Training Characteristics

Training is ~3x slower than inference due to:
- Gradient computation and synchronization
- Weight updates and broadcasting
- Memory management overhead
- Network communication latency

Memory Considerations

Primary bottleneck is memory bandwidth between devices
Dynamic batch size adjustment based on memory usage
Streaming data loading to manage memory pressure
Gradient accumulation to handle memory constraints

Monitoring and Stability

Continuous performance monitoring
Automatic batch size optimization
Training stability checks
Early stopping based on loss convergence
Adaptive learning rate scheduling

These specifications represent our current optimized configuration for training a 1B parameter model on consumer Apple Silicon hardware.
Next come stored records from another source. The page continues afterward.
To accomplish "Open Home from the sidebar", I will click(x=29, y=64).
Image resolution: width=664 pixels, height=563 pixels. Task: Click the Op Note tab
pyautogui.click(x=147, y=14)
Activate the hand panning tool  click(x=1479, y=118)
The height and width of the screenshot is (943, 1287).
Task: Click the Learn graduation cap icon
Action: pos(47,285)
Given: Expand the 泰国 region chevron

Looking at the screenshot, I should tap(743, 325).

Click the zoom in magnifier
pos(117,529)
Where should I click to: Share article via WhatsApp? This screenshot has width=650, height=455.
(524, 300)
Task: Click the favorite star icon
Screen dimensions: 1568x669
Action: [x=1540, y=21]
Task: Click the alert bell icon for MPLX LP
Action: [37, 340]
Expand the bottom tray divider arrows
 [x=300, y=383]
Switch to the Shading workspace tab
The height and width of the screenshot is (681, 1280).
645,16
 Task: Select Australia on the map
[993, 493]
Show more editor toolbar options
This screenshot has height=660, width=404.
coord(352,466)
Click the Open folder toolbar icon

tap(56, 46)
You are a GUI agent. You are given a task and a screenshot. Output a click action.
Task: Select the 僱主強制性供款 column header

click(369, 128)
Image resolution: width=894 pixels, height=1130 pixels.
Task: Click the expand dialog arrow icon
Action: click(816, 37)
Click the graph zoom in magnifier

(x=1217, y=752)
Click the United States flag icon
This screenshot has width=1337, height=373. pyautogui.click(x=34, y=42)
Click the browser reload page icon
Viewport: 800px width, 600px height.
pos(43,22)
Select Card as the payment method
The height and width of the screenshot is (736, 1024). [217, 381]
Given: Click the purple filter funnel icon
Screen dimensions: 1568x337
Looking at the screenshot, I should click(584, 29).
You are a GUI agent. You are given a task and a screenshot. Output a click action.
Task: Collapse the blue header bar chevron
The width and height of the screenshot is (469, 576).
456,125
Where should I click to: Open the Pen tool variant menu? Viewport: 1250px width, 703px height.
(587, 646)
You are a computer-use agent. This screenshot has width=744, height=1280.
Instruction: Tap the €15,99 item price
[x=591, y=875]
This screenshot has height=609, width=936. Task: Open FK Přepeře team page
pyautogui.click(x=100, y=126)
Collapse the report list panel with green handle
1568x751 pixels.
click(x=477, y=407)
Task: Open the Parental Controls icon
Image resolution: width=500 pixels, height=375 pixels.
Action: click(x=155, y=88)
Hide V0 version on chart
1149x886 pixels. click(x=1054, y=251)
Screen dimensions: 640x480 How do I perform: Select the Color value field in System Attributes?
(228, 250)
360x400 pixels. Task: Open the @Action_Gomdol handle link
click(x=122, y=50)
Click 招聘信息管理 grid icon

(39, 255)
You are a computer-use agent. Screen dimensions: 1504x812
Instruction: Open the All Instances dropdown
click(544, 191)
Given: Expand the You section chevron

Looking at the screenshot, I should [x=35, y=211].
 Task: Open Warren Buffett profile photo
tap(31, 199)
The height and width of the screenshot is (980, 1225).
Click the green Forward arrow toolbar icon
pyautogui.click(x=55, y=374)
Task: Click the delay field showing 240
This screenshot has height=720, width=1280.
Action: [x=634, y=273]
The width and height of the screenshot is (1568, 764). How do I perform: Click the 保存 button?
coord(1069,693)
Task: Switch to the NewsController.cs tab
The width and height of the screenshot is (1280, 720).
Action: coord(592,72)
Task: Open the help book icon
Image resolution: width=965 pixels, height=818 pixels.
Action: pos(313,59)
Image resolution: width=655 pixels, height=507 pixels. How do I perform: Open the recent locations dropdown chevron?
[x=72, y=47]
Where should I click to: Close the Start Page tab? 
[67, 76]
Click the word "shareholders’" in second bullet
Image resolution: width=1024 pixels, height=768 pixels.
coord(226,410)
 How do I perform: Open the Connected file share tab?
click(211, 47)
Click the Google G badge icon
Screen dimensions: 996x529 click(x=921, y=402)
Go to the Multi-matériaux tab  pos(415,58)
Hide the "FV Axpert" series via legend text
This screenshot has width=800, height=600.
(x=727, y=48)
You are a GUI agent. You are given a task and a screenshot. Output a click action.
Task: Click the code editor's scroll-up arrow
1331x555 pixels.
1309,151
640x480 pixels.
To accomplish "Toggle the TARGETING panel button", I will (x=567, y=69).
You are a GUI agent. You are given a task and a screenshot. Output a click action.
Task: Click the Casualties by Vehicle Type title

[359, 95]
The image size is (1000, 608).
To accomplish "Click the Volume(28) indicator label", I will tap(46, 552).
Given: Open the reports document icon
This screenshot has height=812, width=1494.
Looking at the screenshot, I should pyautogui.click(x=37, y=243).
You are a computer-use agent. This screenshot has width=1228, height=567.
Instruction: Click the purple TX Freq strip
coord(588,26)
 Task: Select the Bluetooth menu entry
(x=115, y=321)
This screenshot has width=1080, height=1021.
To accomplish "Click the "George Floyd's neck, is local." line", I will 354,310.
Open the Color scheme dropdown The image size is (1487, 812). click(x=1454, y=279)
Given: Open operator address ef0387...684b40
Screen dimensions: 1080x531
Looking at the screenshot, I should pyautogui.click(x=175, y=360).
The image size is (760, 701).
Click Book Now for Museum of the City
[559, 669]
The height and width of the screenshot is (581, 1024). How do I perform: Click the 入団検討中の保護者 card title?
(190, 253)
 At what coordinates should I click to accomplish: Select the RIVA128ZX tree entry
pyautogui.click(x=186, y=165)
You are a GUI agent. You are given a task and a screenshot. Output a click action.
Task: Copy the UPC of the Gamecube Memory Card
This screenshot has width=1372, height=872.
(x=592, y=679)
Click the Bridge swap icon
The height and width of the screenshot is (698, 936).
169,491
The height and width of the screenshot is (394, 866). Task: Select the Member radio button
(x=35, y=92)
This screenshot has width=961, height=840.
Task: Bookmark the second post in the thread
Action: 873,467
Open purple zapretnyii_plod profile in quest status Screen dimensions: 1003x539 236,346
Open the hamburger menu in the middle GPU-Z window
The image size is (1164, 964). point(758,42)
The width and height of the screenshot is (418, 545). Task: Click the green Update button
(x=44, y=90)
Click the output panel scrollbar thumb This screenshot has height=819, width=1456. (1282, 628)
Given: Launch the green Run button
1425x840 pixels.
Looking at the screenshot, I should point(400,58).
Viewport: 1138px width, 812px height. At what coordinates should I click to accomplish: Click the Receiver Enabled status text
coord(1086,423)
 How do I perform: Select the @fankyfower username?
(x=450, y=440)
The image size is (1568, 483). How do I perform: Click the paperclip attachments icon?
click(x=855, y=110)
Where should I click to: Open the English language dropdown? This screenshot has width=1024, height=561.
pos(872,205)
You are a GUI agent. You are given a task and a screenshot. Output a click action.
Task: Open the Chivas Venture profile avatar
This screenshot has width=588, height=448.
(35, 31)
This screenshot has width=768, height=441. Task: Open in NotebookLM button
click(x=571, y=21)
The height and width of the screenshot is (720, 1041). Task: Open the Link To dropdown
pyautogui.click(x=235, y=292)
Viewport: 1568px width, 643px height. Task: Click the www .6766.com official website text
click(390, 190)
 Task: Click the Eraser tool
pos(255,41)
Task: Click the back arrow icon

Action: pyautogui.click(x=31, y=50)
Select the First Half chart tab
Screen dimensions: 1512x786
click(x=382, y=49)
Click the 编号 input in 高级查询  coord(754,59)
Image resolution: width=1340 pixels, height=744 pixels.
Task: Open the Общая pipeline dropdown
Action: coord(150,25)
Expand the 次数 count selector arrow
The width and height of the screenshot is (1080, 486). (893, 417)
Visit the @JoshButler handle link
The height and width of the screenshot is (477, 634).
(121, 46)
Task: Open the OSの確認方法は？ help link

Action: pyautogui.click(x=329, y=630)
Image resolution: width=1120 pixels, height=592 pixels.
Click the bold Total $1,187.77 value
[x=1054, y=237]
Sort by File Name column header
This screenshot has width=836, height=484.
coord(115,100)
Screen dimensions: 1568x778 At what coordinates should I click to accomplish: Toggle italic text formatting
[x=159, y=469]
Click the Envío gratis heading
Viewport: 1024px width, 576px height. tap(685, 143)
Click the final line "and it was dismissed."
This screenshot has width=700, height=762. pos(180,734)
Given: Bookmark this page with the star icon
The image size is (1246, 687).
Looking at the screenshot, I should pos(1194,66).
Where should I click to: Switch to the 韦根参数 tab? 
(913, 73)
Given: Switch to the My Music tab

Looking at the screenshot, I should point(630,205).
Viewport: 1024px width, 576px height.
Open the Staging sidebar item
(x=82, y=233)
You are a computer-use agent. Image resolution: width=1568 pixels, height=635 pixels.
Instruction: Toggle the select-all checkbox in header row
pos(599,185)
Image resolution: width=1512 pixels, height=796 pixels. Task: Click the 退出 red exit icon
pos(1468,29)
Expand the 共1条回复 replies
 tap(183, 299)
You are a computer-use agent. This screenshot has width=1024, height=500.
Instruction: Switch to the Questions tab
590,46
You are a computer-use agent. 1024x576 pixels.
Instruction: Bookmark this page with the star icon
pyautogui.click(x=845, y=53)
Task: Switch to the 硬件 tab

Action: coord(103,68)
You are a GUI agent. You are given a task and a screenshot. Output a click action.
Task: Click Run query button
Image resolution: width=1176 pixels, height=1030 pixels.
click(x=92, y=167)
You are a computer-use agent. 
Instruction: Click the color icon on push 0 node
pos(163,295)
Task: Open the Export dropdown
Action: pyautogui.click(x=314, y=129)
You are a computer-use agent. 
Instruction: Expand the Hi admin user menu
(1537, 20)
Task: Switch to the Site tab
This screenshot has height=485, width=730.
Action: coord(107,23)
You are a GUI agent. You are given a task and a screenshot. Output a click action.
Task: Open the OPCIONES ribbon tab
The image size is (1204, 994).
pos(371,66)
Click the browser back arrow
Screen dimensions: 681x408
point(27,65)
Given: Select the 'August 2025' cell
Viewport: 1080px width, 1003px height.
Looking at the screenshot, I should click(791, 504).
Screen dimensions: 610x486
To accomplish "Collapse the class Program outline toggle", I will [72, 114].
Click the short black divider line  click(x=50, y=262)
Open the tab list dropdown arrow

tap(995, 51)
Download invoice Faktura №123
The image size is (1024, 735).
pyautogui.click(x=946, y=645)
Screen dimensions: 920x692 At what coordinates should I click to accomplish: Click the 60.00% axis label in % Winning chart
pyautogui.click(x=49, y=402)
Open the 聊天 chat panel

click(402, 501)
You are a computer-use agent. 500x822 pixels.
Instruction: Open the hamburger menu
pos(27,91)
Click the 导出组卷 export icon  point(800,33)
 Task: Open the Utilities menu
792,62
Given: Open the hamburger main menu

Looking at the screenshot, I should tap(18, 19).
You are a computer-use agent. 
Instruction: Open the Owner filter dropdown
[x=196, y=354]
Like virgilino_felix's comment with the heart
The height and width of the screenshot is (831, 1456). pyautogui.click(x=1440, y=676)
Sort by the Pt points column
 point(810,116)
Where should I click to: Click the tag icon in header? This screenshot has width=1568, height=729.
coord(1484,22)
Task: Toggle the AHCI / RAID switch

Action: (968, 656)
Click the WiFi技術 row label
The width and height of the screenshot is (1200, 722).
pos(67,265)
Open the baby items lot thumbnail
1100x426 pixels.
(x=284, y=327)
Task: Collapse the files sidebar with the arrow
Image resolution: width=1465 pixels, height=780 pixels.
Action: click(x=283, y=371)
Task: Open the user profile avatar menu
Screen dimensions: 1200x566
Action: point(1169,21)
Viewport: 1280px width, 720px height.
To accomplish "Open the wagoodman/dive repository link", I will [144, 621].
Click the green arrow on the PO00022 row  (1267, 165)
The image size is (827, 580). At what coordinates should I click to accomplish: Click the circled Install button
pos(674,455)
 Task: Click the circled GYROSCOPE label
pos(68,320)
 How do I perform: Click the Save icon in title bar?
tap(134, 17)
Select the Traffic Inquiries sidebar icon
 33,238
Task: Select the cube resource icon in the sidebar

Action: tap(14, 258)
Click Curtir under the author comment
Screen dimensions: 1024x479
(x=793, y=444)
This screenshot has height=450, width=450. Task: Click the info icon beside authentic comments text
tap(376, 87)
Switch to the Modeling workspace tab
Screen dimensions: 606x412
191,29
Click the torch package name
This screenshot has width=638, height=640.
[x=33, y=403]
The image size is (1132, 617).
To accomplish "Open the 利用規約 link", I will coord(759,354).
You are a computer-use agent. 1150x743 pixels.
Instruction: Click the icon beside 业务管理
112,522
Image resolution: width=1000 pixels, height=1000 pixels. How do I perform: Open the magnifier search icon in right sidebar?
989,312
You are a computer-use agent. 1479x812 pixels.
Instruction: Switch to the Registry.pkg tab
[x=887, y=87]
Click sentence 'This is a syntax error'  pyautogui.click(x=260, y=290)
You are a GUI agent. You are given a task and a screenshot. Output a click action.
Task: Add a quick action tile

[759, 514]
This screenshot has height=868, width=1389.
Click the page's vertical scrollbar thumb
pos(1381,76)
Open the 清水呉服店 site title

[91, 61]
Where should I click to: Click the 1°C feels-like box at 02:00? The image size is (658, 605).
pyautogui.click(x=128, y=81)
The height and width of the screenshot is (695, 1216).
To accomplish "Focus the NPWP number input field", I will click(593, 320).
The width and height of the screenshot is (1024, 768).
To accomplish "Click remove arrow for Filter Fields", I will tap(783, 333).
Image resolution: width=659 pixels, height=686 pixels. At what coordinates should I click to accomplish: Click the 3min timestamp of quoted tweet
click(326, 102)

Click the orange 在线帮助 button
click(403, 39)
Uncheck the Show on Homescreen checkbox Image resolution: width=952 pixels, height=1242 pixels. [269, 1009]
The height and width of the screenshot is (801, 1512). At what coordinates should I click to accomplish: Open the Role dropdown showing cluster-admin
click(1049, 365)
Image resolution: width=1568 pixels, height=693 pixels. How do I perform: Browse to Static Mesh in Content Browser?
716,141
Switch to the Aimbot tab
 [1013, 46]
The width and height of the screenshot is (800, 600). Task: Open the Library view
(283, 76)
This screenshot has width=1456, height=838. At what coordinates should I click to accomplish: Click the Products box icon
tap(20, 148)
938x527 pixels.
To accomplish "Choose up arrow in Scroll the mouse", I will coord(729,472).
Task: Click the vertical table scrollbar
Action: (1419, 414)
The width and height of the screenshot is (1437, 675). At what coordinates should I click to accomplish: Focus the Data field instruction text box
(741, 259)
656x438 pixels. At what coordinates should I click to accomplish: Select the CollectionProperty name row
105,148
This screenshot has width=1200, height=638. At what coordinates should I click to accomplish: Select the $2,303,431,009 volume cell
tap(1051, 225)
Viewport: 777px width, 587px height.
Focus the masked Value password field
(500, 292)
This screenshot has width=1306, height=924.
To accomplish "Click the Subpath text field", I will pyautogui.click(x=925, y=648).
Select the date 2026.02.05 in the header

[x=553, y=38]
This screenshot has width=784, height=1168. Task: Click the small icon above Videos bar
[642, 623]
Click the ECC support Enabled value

The training time estimates are based on empirical measurements and system monitoring data from our training implementation.

Implementation Details

Memory Management Implementation

1. Dynamic Batch Size Adjustment

def optimize_batch_size(self, current_memory_usage: float) -> int:
    """Dynamically adjust batch size based on memory usage"""
    self.memory_history.append(current_memory_usage)
    
    # Use moving average for stability
    avg_memory = np.mean(self.memory_history[-10:])
    
    # Adjust batch size
    if avg_memory > self.config.target_memory_usage:
        self.current_batch_size = max(
            self.config.min_batch_size,
            int(self.current_batch_size * 0.8)
        )
    elif avg_memory < self.config.target_memory_usage * 0.8:
        self.current_batch_size = min(
            self.config.max_batch_size,
            int(self.current_batch_size * 1.2)
        )

2. Gradient Accumulation

def update(self, current_batch_size: int, memory_usage: float) -> Dict[str, Any]:
    """Update accumulation steps"""
    effective_batch_size = current_batch_size * self.current_steps
    
    # Adjust based on memory and target batch size
    if memory_usage > self.config.memory_threshold:
        new_steps = min(self.config.max_steps, self.current_steps + 1)
    elif effective_batch_size < self.config.target_batch_size:
        new_steps = min(self.config.max_steps, self.current_steps + 1)
    else:
        new_steps = self.current_steps

3. Memory Defragmentation

# In DistributedTrainer.train_epoch
if batch_idx % 100 == 0:
    self.memory_manager.defragment()

Distributed Training Implementation

1. Network Communication

# Configure MPI parameters for optimal communication
if self.size > 1:
    MPI.Info.Set("btl_tcp_links", "4")

# Gradient synchronization
if self.world.size > 1:
    grads = await self.network.sync_gradients(grads)

# Weight synchronization
if self.config.sync_weights_every > 0 and self.step % self.config.sync_weights_every == 0:
    self.model.parameters = await self.network.broadcast_weights(self.model.parameters)

2. Data Prefetching

def start_prefetch(self):
    """Start background prefetching"""
    def prefetch_worker():
        try:
            for batch in self.dataset:
                processed = self.preprocess_function(batch)
                self.prefetch_queue.put(processed)
        except Exception as e:
            self.logger.error(f"Prefetch error: {str(e)}")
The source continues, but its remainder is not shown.